There was a hospice nurse called Dave, who had been on night shift. He had slept for around 4 hours and was back in the building to meet me. He had a great sense of humor.
A TV Crew Arrives
I was impressed, too, by Melanie. With only a few days notice she had set out to use my walk to help Avalon Hospice. Because of her I was now at Avalon Hospice. She had decided to do something and it had happened.
A TV crew contacted Melanie to say that they would come out on Sunday rather than Monday. We had a few minutes to go back to the motel to get my pack and get ready for the TV folks.

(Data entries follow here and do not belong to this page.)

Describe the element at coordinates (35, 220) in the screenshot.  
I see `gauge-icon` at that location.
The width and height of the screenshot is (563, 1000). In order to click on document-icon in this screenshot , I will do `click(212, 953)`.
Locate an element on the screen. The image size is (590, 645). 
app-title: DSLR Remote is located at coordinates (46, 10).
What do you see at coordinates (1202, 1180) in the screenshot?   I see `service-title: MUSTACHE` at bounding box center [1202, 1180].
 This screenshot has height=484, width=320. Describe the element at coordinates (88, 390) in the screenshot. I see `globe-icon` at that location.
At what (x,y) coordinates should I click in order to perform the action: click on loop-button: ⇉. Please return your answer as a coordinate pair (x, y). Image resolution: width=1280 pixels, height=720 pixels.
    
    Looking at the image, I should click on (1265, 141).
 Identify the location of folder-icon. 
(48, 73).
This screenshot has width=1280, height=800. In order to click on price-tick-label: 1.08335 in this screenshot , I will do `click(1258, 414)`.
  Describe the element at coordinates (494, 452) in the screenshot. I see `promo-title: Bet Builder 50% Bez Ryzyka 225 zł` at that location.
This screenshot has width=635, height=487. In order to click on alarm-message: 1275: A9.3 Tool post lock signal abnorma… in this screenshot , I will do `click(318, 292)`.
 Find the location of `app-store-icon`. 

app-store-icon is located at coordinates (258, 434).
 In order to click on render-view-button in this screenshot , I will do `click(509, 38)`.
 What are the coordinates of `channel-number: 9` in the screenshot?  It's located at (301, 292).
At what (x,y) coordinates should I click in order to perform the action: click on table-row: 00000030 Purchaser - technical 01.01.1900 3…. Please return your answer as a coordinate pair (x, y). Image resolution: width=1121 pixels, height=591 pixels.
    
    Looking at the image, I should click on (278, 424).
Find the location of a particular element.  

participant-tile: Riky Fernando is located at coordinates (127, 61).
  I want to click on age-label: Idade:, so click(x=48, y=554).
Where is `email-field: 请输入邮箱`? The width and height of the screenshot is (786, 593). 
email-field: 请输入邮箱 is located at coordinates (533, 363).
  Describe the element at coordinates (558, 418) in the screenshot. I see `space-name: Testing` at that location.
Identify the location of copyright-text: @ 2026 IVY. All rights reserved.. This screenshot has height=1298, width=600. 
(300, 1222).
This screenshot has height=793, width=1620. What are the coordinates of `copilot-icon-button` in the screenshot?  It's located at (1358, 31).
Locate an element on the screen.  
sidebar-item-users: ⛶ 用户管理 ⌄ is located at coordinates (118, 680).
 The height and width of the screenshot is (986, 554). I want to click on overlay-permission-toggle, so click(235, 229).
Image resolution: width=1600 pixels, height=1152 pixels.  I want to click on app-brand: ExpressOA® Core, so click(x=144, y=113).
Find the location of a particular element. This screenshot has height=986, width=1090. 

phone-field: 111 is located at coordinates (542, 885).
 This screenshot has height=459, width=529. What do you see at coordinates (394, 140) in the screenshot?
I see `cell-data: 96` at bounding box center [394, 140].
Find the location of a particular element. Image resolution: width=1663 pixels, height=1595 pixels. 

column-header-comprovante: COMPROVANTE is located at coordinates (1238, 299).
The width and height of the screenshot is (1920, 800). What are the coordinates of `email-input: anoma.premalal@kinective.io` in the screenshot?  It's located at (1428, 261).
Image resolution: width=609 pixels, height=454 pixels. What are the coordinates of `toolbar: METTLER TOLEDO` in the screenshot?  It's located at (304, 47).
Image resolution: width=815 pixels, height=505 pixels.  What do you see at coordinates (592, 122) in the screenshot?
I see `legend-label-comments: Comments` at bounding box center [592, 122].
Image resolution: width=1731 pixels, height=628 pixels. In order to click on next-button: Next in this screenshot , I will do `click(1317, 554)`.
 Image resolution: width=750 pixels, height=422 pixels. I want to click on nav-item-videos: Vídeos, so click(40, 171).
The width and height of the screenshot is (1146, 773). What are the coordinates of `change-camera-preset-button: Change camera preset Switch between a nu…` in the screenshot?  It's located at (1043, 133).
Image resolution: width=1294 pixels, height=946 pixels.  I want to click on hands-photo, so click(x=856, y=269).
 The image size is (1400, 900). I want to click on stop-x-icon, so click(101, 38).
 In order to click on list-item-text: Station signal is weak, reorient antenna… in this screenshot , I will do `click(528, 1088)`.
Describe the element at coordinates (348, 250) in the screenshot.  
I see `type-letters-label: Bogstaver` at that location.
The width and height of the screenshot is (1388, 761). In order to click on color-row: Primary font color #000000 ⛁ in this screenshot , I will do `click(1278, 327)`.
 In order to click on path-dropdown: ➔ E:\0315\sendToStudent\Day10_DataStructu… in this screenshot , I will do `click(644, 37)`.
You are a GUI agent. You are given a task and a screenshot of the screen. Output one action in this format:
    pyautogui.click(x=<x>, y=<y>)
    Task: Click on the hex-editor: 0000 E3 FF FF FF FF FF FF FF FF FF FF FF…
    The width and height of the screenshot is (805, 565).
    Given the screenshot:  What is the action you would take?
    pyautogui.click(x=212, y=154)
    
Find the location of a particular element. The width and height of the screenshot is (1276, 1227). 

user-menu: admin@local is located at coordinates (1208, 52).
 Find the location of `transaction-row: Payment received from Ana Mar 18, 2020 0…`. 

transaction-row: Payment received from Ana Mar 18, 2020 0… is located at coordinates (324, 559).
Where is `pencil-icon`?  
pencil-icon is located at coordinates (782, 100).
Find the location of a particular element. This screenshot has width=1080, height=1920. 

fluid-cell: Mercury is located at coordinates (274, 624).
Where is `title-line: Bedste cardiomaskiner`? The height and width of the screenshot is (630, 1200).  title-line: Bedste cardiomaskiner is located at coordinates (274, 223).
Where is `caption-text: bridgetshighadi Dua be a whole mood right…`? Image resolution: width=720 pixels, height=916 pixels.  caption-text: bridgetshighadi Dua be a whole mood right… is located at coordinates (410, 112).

The TV crew was from ABC-12. I had passed their studio on Lapeer Road as I came into Flint at around 2 am.
Avalon Hospice's executive director, Jay Littleton arrived and then the TV crew arrived, too.
Considering my night's walk and 4 hours sleep the interview went well.
The reporter, Angela Brown and cameraman, Norman, knew what they were doing. I told them about my journey and the message that hospices needed help in the form of volunteers and support from the community. I also told them about being given money for hospice by a strange man at 3 am as I came into Flint.
Jay Littleton talked about Avalon Hospices services and a family who were being helped by the hospice told their story. For me it was good to see the gratitude that the family had for Avalon Hospice. In their time of need the hospice and its staff were there for them.
Click here to view the TV report
Visiting a Family; Making Connections Again
Once the television crew had gone I stopped off to talk to the family that had been interviewed. I told them about my journey. They were grateful to me and it was good to see the support that Avalon Hospice provided for them. The fact that they were not alone what was important.
For me, after 40 miles, walking in the dark, scared, and exhausted, the human contact was also important. Slowly I was recovering just by meeting the people at the hospice.
Kitchen staff at the hospice gave me lunch and Melanie dropped me back at the Comfort Inn. I managed to wash my dirty laundry and ate again at a Mexican restaurant close by. By 9 pm I was asleep.